Yah, I know, everyone’s made some joke at some point, “Ha, I put away all of my laundry within seconds of ironing, I’m so OCD,” or the even more fun, “I cannot step on cracks in the sidewalk. I won’t. I think I’ve got OCD.” Dudes, you’re cool.
True OCD is a little more severe and it’s unwavering, for the most part.
I cannot have a cupboard door open. Not because I might bump into it, or it looks wrong. Because if a door is open, then something bad is going to happen. It’s an omen. And making sure all doors are shut is a proactive approach at defeating apocalypse.
My clothes have to be organized by type, then chromatically. Not cuz it looks nice, or makes it quicker to put together l’ensemble du jour. Because if it’s not, I cannot see individual pieces (okay, that’s the ADD, mostly) and subsequently cannot dress myself. More so, having an unorganized closet means that first moths will congregate, then large bugs to eat the moths, then rodents, to eat the larger bugs, then (I don’t know. I’ve never gotten further than that without cleaning up the damn closet) maybe dinosaurs?
Stairs must be counted. But only going down. If not, I could trip and then Isobel would trip and then she could die. If I count them going up, then I am basically guaranteeing that the next time we descend, she will trip and fall and die.
Dishes must be washed in a certain order, lest be not clean enough, leading to botulism and ecoli and our subsequent deaths.
Bathing can only be accomplished in a completely clean tub – if it’s not clean, we can’t bathe. If I don’t have time to adequately scrub the tub with Mr. Clean, an SOS pad and then Method tub and tile spray for an entire week, we’re not bathing for an entire week. I’m not sure exactly what it could lead to other than germs being all over us and eventually, some form of death, probably by flesh eating bacteria. The point is, it’s wrong.
Money cannot lie around. It must be counted and put away if it’s in my vision. I used to not be able to have conversations with people because there’d be a change jar – some old, clear jam jar in it’s past life – and I could see the money and need to pour it out. But it would be rude to pour out someone else’s change, so I’d just fixate on counting what I could see, then figuring out what percentage of actual change in the jar it was, and so arrive at a general idea – the whole time ignoring them talking to me. Then, that wouldn’t be good enough, so I’d ask if I could count it – offer to roll it all up for them, and even adding in my own change so that the remainder of unrolled coin was an even total. Not Odd and definitely Not a prime number.

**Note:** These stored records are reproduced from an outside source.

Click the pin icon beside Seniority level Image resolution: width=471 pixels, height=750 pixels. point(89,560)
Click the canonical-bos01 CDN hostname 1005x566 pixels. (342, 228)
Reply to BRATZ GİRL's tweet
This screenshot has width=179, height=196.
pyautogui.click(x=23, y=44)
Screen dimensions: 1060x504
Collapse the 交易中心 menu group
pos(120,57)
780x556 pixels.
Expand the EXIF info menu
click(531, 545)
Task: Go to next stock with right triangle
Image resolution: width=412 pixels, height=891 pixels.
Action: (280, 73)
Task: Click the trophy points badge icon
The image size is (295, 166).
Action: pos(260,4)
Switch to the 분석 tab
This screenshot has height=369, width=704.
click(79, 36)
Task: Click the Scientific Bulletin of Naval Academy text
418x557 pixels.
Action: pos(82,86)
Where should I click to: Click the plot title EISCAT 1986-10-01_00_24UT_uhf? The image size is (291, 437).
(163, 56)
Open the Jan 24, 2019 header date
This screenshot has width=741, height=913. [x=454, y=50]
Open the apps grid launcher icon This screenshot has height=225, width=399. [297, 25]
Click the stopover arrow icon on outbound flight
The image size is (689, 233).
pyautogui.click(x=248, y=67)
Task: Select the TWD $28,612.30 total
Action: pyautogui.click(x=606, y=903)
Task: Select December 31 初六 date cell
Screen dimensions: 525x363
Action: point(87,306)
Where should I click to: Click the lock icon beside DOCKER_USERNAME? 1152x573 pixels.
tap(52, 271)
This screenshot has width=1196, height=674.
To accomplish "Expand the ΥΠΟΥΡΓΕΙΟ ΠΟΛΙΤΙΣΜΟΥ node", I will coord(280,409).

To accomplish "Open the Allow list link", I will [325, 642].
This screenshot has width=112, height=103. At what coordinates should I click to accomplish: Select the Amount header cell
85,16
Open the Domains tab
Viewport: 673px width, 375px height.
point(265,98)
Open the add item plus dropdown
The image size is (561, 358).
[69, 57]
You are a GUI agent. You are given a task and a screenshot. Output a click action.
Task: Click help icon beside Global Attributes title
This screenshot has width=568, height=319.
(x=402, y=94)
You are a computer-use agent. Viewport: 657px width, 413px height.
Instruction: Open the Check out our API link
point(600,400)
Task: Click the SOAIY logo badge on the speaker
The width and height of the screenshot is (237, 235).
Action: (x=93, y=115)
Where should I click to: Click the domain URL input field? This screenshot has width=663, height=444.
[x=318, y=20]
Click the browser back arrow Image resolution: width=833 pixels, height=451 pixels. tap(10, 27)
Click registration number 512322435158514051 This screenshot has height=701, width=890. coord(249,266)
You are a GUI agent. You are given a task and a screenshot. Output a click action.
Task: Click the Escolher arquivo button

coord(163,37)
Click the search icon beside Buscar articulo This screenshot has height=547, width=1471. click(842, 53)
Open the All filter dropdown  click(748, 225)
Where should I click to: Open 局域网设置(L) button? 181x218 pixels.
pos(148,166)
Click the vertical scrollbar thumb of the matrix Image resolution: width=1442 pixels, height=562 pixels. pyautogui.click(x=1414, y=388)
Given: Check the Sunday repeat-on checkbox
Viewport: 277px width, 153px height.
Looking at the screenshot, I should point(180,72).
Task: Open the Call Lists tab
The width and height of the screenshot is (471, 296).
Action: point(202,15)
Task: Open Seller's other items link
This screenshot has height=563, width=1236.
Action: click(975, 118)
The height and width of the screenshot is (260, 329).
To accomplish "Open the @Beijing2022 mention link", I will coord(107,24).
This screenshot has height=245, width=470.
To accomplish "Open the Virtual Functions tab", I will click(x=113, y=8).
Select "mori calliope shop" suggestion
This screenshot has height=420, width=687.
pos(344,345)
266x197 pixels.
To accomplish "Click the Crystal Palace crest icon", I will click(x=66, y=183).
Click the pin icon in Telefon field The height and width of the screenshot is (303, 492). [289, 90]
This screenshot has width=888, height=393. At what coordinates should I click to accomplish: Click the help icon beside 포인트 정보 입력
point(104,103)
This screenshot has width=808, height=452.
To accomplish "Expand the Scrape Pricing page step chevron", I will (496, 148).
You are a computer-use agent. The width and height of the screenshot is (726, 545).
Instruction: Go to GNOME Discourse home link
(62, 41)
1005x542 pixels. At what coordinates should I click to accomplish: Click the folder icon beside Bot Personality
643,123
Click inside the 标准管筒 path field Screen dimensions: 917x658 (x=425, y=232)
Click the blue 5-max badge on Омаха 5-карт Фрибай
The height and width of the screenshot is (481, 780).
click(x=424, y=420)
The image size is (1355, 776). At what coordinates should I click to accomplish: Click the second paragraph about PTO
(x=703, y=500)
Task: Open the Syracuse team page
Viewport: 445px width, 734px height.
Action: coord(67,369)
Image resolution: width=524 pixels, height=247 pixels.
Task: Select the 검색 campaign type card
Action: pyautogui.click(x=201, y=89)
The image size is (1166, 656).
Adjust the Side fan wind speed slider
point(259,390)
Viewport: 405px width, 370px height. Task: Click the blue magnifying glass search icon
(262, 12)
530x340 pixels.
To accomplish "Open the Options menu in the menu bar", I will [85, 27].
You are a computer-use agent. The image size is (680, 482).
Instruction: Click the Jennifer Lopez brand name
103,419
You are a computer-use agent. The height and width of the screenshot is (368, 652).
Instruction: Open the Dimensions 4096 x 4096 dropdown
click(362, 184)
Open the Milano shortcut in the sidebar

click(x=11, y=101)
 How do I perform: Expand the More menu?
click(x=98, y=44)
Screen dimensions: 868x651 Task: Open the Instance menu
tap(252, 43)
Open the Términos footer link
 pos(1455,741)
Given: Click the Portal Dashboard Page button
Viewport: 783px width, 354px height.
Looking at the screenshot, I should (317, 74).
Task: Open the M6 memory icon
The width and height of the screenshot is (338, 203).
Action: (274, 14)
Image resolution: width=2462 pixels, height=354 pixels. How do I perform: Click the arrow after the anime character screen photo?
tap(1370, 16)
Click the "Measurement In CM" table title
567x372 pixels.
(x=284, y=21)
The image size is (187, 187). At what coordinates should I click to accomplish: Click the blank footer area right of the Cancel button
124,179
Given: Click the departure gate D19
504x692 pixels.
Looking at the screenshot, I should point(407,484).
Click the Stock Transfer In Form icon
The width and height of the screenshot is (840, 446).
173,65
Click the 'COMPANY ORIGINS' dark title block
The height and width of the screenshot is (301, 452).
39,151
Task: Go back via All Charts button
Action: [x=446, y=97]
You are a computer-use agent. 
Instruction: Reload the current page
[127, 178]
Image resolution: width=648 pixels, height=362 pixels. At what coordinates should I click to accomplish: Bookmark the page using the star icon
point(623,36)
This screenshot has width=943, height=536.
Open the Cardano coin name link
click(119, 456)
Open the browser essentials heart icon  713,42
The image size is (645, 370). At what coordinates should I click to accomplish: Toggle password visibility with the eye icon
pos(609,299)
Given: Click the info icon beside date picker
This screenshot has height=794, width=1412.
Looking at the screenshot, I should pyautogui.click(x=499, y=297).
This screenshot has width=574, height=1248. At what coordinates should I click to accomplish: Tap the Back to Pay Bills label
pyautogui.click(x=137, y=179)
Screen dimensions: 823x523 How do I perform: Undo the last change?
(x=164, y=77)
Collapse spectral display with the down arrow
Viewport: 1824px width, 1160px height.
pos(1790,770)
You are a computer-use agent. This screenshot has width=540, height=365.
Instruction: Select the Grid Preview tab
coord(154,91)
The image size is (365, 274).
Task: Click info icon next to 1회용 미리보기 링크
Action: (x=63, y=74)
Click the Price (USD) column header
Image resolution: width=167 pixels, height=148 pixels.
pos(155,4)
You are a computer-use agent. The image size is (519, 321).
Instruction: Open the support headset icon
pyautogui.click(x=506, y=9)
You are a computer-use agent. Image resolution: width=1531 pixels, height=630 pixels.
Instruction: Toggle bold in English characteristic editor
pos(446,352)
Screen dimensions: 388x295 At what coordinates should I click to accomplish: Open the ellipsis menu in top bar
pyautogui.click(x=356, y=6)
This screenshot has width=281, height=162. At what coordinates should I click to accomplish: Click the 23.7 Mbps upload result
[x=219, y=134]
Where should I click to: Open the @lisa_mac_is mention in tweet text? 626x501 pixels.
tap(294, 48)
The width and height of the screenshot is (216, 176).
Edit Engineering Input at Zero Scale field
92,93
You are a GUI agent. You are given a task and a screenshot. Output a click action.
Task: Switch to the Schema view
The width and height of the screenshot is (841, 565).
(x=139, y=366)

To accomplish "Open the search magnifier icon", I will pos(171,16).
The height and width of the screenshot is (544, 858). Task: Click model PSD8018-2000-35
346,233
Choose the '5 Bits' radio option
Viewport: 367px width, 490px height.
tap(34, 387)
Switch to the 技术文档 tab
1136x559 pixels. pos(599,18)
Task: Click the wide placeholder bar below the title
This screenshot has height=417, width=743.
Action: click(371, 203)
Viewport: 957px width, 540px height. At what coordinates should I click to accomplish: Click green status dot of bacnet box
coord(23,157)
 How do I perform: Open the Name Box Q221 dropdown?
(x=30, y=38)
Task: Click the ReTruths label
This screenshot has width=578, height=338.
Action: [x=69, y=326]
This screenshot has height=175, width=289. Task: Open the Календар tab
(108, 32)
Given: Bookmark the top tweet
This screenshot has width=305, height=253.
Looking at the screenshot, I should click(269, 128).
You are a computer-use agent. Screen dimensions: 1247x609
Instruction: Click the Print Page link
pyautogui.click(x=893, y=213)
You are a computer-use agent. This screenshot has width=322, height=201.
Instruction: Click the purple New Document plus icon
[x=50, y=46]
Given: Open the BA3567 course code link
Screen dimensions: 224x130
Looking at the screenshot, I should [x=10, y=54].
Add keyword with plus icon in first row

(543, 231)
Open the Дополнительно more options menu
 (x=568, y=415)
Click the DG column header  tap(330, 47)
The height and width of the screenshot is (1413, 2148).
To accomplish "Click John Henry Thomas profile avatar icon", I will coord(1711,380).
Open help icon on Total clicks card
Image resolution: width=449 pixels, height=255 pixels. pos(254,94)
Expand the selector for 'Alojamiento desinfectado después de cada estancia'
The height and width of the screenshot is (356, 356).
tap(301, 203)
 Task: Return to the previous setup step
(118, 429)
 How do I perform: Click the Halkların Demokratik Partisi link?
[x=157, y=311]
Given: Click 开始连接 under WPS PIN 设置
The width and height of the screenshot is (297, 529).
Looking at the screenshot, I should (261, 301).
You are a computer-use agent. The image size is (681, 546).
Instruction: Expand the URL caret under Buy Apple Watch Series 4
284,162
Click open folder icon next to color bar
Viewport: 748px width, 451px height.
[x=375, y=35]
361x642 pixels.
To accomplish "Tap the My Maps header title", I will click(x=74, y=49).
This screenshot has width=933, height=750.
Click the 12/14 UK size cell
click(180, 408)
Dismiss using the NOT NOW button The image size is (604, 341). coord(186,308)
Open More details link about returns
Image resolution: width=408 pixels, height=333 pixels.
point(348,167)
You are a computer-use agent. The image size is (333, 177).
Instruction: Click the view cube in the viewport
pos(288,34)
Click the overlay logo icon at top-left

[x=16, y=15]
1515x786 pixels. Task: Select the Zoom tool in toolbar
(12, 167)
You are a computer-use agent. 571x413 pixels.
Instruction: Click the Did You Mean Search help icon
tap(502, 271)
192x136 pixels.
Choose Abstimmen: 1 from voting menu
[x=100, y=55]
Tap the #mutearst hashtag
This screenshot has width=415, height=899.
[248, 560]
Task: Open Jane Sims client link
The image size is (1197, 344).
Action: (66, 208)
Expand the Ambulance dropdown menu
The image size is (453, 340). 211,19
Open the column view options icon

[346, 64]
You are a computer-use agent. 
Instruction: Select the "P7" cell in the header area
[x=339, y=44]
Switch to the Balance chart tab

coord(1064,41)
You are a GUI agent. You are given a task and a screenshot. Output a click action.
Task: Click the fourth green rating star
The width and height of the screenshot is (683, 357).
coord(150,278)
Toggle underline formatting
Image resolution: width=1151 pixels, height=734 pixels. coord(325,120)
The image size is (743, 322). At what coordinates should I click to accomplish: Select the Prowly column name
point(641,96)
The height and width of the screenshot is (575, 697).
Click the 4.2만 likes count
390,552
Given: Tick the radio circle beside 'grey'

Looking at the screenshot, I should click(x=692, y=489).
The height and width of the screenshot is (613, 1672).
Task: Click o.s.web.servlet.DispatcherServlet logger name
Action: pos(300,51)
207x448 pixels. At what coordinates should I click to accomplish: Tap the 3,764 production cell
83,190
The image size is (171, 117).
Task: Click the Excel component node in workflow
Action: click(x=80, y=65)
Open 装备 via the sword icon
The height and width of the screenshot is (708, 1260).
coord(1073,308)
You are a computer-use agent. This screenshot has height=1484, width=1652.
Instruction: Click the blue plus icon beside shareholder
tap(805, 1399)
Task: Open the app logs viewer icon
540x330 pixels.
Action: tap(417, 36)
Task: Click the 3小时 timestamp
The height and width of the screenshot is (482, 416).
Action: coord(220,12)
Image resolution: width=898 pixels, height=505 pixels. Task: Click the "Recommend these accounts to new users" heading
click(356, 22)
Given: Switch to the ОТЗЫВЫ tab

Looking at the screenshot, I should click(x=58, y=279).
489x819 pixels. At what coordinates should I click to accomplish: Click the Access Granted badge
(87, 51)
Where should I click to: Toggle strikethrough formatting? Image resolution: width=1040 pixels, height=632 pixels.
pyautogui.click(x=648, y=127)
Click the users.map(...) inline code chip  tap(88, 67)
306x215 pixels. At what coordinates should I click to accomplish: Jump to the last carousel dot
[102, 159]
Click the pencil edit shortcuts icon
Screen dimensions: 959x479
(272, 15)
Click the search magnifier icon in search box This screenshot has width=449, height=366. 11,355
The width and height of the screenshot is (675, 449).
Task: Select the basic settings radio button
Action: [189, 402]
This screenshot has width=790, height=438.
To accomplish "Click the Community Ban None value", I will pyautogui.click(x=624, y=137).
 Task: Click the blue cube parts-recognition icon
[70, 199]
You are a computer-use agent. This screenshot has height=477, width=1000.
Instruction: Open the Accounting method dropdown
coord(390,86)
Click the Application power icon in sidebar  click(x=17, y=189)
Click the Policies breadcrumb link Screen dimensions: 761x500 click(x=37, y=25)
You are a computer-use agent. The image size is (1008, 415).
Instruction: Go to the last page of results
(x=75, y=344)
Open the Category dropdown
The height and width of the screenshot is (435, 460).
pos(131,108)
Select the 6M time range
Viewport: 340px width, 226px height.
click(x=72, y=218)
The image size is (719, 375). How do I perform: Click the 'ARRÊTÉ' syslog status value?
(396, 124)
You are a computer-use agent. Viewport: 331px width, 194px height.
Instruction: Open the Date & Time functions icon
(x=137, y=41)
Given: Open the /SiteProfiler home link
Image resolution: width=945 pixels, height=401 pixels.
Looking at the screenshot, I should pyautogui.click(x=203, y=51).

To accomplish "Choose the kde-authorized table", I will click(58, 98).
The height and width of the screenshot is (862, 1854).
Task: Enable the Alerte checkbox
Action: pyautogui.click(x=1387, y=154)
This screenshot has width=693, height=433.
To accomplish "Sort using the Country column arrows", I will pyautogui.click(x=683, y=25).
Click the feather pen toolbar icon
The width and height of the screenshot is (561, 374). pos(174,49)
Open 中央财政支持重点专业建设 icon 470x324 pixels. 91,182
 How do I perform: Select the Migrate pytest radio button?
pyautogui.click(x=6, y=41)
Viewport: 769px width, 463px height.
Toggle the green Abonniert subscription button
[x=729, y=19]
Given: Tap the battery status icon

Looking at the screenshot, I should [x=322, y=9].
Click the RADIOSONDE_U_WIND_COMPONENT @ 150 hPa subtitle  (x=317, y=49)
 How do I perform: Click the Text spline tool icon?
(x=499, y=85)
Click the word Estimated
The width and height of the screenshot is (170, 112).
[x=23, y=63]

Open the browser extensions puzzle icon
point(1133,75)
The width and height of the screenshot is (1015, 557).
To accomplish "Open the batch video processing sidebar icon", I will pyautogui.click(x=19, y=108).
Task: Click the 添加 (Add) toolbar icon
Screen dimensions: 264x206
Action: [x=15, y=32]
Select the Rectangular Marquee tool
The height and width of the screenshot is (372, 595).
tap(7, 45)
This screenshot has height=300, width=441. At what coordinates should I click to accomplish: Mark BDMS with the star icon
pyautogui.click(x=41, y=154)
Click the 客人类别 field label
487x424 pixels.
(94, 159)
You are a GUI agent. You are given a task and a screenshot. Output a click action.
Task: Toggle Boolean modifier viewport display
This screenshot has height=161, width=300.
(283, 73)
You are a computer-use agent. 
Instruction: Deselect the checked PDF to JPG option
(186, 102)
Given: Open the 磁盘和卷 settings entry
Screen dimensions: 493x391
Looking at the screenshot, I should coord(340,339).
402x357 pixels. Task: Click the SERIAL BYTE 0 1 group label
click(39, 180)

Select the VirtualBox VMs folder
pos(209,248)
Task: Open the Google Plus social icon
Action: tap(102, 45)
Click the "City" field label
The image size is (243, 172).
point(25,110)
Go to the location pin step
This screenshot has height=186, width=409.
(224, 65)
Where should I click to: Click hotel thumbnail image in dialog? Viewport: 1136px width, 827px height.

There’s more. There’s so much more. More like how groceries must be ordered on the conveyor belt at the store (the person behind me might be a robber, and they might have a gun, and if my groceries are not closely clumped together and even, frick, symmetrical, I will be the first hostage) and then put into bags (I won’t understand what I’ve bought, if it’s not. And I will have a really hard time putting it away when I get home – wanting to throw it all out, instead), and how about that I cannot wash off makeup in the same day that I’ve applied it (my skin might fall off), and that I’ve had panic attacks in the store because I couldn’t choose a kind of soup because the flavours were not turned towards me (which meant they were facing away from me and that is just a whole different kind of crazy making.)?
But I think maybe it’s enough, for now, to give you an idea of the certain sort of desperation there is that goes into my form of mild OCD.
This was my view this afternoon during Isobel’s quiet/nap time:

I needed to tweeze my eyebrows. Every single damn blonde hair that was not meant to be part of them? They all had to come out. Every. Single. One. Normally, I wax for this very reason – it’s so time intensive to tweeze the extra blonde hairs you’ll find on a red head – but couldn’t afford it this time. So, two hours and 34 minutes later, I was done, and got off of the floor, officially. The result? I have fabulous eyebrows, now. And I’ve staved off being blinded, yet again. And now, I have to remove that cupboard door because it won’t just stay shut.
Tell me, what does your particular brand of OCD include?